Read more about it in The Cellar.
Musgo, Alfrocheiro
[grape/vintage] Alfrocheiro/ 2020
[region] Dão
Have you ever had “summer pudding”? Classic British dish of stewed raspberries, blackberries, red and black currants, filling a deep bowl of thick farmhouse bread, then pressed and chilled, flipped onto a big platter and served with thick, rich double cream. It’s full of spice and fruit and earthy flavours. This Alfrocheiro is like that: intense berries, great balance of acid and tannins, complex layers, and a nice long finish.
Pairs well with…a whole bunch of dishes.
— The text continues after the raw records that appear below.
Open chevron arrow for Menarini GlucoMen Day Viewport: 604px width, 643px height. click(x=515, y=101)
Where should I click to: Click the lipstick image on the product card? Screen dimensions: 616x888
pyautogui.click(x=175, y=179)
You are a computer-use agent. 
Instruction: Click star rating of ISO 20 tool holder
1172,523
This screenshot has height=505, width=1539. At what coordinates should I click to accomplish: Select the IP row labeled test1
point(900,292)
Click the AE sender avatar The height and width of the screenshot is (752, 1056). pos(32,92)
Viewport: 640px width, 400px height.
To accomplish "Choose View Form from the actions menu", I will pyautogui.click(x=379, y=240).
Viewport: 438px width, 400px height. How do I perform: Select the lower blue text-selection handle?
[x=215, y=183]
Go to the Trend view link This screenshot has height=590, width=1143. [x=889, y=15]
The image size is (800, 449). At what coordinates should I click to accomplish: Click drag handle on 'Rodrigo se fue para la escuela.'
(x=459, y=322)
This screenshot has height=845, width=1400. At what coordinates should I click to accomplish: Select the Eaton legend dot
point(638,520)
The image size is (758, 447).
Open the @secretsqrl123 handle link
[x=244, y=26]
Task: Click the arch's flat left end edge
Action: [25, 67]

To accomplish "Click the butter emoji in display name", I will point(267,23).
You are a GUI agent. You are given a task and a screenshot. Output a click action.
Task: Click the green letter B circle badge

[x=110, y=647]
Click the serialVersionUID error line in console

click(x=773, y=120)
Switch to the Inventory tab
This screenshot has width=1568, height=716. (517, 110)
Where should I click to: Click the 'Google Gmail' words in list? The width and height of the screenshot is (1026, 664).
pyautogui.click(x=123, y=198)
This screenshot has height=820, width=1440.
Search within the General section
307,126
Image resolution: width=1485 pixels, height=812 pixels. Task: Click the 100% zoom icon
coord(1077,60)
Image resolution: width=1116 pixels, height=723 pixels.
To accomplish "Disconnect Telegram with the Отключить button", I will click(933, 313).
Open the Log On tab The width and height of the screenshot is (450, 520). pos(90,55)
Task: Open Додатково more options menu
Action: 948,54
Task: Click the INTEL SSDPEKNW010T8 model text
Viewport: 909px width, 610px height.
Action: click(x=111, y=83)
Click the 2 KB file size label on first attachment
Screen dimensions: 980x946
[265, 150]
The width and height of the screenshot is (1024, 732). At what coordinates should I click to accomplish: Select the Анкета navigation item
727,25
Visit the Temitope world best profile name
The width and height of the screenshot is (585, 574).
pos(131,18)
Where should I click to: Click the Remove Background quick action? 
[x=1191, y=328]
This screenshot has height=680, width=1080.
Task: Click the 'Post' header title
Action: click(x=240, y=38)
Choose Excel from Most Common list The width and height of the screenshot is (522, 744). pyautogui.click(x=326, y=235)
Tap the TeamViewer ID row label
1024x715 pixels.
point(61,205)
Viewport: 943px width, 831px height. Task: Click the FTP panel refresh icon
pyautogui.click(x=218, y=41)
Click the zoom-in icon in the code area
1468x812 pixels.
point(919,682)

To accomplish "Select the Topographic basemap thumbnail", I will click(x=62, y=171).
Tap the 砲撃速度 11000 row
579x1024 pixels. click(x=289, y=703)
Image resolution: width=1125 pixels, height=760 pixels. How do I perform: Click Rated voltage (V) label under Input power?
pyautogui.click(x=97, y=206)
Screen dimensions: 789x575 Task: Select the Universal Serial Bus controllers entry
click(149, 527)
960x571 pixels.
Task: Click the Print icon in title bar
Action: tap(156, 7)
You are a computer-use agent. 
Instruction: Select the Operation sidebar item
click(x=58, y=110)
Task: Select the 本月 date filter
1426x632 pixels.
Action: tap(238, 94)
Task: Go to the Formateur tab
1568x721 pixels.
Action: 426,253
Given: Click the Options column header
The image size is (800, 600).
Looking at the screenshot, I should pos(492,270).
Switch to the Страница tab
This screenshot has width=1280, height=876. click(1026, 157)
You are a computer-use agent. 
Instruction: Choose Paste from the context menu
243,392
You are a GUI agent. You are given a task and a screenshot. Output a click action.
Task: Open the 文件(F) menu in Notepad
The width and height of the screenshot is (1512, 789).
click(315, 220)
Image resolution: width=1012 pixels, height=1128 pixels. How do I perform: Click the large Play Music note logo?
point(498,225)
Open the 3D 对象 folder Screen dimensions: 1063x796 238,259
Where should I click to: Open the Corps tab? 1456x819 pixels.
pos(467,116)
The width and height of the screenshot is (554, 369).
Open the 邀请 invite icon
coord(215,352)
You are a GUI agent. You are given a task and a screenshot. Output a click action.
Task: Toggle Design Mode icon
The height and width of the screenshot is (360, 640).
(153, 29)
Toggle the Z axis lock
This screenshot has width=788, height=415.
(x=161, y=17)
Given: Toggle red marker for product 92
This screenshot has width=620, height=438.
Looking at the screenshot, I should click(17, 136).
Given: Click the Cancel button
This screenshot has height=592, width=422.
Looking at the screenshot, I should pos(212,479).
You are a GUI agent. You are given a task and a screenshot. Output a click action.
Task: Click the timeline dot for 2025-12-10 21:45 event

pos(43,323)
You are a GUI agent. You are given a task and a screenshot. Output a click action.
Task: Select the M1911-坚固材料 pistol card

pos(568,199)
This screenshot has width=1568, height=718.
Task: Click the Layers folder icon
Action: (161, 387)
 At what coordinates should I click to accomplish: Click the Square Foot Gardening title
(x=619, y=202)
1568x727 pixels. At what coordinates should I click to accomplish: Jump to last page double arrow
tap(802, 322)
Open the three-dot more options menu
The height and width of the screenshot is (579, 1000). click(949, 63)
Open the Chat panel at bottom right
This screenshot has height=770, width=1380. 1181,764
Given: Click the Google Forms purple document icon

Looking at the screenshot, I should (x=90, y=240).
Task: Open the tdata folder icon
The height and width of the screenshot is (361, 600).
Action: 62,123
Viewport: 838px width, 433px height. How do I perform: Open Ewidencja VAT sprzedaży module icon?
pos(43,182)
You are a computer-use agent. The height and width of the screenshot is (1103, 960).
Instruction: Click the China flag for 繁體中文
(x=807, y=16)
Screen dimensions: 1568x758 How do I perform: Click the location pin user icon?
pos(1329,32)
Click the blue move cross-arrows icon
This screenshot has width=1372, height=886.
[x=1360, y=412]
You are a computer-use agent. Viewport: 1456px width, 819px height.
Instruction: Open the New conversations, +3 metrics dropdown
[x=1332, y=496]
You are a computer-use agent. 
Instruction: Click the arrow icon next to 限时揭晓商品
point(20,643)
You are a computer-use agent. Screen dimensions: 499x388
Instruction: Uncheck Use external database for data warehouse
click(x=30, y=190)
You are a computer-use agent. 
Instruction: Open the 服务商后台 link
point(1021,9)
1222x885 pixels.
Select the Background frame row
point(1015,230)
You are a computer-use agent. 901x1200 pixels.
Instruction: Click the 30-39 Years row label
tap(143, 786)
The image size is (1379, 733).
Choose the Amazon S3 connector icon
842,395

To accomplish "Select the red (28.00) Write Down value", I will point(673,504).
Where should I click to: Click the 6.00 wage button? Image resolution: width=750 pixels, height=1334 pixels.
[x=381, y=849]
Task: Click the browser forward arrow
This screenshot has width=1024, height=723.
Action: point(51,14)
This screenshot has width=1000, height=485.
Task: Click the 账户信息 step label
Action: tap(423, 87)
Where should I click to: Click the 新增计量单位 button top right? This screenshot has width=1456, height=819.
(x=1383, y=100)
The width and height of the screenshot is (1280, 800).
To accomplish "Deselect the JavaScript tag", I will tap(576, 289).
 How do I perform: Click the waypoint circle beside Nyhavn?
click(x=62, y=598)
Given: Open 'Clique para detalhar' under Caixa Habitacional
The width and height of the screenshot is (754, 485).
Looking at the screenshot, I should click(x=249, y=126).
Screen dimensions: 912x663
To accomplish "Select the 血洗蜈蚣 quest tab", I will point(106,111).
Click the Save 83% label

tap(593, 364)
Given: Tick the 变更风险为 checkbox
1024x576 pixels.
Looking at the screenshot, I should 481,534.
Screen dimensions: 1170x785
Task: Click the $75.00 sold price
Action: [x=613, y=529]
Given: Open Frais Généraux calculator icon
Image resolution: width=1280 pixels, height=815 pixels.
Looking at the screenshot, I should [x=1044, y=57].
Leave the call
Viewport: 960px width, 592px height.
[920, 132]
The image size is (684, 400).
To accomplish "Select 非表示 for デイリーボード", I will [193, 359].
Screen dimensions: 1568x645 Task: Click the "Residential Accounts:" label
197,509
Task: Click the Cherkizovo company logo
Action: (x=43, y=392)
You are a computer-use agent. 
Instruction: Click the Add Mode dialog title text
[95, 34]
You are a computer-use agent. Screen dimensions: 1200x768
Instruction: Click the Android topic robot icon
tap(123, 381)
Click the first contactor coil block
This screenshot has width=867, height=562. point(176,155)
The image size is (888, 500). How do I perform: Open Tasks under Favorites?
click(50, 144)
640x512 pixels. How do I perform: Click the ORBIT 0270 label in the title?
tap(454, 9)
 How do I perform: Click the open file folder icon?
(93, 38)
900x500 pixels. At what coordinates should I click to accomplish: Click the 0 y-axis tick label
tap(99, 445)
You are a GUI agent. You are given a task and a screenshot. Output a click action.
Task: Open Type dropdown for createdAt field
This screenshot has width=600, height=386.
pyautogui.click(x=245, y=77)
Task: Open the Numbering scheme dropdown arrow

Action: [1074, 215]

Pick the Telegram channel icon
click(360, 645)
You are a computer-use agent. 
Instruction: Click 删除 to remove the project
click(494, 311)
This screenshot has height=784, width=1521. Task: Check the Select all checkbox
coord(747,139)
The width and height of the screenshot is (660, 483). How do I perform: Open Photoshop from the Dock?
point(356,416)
You could try a pork roast, a spicy curry, a mushroom ravioli or squid ink risotto. Get creative!
Read more about it in The Cellar.
Quinta do Pinto, Merlot/Syrah
[grape/vintage] Merlot, Syrah/ 2020[region] Lisboa
Harvested at night, fermented together, this harmonious blend of two famous international travelers is a window into a private dance of two passionate lovers. Strong in character, smooth in execution, voluminous in movement! A marriage with spice and depth, drawing inspiration from local soils and filling the air with wafts of black fruits, vanilla, coffee and a hint of cherry. Savour the dance in your mouth, the balance, the poise, the slow long tannic finish down your throat.
Pairs well with……a seared fatty steak, a pheasant stew, any variety of strong, mature cheeses.